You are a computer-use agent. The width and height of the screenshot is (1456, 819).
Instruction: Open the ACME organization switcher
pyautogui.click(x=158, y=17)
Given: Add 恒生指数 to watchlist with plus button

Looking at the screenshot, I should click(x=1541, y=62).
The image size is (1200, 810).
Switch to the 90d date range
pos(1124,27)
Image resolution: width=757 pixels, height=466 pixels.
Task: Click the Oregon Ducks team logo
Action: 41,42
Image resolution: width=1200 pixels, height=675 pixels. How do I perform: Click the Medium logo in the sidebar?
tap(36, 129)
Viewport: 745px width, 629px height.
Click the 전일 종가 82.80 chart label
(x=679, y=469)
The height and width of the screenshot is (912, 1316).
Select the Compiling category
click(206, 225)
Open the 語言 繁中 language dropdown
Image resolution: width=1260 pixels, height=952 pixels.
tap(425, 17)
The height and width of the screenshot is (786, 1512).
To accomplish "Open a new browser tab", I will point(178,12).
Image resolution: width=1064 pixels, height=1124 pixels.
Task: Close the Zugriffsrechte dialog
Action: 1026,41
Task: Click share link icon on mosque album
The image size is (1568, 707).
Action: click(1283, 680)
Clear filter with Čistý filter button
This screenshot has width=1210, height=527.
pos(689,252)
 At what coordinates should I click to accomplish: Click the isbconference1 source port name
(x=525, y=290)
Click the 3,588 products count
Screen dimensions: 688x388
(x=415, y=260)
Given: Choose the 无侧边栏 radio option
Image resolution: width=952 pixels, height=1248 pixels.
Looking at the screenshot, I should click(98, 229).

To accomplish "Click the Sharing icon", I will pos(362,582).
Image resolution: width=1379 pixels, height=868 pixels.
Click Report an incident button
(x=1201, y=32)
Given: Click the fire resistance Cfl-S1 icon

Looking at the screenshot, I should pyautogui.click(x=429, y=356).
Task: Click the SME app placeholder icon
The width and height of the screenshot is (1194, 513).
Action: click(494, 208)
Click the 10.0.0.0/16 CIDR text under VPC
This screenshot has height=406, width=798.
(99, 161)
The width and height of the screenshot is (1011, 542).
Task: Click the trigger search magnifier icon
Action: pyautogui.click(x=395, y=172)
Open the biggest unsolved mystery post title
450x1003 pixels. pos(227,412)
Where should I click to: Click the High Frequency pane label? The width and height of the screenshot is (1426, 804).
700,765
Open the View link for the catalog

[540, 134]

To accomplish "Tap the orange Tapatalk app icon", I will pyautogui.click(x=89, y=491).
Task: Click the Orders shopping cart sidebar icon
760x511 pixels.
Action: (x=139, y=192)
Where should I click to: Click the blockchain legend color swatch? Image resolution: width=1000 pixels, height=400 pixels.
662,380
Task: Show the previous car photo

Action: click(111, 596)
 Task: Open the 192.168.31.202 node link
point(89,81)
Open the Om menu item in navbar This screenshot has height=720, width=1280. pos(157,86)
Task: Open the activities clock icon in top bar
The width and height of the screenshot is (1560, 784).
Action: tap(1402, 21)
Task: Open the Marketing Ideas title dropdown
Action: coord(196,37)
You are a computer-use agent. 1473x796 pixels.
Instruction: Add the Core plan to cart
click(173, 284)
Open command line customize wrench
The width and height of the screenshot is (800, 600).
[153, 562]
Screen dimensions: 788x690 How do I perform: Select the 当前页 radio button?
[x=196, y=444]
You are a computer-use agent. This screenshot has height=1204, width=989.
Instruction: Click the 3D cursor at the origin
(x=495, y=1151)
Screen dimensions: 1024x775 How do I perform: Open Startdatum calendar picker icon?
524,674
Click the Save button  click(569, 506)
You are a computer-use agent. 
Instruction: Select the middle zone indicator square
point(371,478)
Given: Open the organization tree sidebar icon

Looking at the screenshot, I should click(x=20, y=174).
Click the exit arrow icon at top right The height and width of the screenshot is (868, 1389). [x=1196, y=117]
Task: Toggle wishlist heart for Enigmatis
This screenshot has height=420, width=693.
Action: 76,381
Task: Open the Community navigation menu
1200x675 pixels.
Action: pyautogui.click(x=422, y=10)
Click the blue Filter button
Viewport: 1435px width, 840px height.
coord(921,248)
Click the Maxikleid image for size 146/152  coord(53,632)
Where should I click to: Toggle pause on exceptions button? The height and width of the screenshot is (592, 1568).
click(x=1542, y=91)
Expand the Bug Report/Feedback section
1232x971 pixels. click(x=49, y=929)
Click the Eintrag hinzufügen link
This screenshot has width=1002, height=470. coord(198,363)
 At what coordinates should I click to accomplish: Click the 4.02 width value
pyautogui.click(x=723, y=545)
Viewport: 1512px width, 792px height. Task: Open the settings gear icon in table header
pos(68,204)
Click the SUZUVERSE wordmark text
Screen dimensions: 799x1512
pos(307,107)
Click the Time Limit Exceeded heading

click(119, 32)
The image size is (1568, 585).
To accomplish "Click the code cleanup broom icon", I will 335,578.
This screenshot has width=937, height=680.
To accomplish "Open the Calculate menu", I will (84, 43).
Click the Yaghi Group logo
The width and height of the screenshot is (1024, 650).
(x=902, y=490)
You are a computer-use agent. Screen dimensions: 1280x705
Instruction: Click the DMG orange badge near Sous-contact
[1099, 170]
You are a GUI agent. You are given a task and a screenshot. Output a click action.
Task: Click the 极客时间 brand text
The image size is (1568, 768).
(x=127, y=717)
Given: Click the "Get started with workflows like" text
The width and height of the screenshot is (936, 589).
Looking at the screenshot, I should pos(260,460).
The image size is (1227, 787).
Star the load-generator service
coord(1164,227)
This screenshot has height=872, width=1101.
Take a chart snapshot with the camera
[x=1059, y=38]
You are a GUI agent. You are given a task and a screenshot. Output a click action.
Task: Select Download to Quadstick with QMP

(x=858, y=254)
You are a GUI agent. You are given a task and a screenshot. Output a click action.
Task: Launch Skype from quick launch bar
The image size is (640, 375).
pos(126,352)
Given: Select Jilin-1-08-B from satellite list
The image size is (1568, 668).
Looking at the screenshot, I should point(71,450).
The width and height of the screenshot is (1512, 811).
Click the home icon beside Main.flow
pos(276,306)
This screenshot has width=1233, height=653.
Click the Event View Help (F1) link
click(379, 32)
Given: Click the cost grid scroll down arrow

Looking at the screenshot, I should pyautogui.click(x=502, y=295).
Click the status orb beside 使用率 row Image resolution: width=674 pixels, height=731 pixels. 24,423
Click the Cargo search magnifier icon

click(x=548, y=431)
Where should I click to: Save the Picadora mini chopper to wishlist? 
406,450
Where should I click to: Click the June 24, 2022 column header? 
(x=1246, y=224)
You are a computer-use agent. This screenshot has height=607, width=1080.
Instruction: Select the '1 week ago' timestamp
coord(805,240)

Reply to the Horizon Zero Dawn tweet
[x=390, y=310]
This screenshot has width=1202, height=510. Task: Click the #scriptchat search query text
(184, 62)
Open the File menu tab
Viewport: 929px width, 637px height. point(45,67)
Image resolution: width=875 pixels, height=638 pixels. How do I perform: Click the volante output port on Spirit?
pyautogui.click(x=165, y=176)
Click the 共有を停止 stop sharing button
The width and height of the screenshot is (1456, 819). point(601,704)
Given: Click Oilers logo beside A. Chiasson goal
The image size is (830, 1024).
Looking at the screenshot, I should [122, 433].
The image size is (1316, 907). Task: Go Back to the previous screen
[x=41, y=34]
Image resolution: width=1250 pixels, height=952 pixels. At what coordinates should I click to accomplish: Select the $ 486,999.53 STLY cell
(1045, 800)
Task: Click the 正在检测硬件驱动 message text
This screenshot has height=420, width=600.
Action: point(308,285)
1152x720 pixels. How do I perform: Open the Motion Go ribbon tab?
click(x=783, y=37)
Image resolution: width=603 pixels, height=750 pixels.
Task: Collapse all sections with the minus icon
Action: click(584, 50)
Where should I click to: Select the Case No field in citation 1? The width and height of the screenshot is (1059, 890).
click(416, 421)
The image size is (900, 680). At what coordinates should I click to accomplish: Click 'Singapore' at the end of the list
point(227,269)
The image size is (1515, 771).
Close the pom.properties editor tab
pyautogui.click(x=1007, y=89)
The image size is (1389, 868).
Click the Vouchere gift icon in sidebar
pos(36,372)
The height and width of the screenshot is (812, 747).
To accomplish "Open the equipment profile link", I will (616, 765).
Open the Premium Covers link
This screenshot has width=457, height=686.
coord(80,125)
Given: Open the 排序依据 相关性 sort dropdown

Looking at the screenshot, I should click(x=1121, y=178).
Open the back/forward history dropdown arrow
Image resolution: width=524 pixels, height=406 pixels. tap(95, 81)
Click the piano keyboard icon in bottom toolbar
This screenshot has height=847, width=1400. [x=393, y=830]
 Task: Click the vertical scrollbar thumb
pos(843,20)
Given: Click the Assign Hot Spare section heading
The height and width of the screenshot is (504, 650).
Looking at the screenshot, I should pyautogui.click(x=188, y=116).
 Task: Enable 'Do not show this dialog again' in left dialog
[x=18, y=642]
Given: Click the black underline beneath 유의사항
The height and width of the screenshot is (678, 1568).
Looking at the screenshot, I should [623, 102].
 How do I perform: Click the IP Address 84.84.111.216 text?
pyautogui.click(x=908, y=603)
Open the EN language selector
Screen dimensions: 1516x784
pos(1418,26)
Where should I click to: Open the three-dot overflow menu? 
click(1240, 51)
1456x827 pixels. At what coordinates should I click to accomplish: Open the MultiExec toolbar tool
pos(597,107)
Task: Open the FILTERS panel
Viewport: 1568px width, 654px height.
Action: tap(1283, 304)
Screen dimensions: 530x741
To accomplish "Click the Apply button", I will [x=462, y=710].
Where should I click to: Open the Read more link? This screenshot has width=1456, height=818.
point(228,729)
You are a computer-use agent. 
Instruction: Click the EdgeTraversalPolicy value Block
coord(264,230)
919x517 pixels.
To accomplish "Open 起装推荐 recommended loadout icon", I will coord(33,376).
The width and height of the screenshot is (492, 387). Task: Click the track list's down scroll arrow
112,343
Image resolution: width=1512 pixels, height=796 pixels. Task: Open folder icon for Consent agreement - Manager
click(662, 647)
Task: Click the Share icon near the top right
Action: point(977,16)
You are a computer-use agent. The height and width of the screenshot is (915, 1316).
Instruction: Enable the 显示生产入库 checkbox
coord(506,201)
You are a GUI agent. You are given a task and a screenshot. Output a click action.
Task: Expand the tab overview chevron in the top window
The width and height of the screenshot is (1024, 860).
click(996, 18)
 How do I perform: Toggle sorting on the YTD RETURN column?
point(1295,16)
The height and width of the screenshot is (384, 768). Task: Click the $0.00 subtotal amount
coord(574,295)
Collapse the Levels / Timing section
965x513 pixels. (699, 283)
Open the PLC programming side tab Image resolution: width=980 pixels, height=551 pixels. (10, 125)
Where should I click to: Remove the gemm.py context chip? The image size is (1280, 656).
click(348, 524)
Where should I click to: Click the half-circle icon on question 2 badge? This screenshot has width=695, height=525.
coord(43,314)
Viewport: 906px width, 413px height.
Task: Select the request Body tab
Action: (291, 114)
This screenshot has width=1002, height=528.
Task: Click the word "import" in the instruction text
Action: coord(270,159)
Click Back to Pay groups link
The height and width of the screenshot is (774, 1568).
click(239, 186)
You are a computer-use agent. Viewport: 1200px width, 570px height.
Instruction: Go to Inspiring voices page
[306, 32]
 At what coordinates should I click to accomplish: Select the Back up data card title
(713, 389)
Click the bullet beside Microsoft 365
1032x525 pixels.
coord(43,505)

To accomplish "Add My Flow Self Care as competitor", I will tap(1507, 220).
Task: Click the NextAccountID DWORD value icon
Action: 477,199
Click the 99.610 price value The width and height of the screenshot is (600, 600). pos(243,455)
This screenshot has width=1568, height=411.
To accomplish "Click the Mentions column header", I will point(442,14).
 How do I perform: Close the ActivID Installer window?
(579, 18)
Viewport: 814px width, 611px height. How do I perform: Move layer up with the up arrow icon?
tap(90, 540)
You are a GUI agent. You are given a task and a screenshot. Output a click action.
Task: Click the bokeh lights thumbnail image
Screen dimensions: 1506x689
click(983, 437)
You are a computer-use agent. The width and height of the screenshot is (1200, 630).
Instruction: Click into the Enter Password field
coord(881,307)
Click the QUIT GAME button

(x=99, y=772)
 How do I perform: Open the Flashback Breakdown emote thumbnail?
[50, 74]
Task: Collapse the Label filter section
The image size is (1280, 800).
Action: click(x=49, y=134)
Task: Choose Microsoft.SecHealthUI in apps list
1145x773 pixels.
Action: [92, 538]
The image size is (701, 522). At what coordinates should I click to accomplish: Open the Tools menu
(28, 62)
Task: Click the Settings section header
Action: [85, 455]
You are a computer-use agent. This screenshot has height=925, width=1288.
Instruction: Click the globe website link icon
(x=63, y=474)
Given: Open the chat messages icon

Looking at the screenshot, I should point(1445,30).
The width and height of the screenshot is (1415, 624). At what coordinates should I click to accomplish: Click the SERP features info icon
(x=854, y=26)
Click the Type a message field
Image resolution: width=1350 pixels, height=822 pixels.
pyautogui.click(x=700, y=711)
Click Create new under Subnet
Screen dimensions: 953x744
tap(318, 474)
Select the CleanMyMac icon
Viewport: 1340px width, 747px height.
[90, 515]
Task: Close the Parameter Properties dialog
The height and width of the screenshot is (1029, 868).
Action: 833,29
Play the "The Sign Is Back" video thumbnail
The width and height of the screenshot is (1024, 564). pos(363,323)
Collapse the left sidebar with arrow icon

**What to do**
Give everything from the start of the records down to the line that contains "Action: 41,42" as a Markdown table with the columns Number and Entry, one row per line and no rows for blank lines.

**Solution to the exercise**
| Number | Entry |
|---|---|
| 1 | You are a computer-use agent. The width and height of the screenshot is (1456, 819). |
| 2 | Instruction: Open the ACME organization switcher |
| 3 | pyautogui.click(x=158, y=17) |
| 4 | Given: Add 恒生指数 to watchlist with plus button |
| 5 | Looking at the screenshot, I should click(x=1541, y=62). |
| 6 | The image size is (1200, 810). |
| 7 | Switch to the 90d date range |
| 8 | pos(1124,27) |
| 9 | Image resolution: width=757 pixels, height=466 pixels. |
| 10 | Task: Click the Oregon Ducks team logo |
| 11 | Action: 41,42 |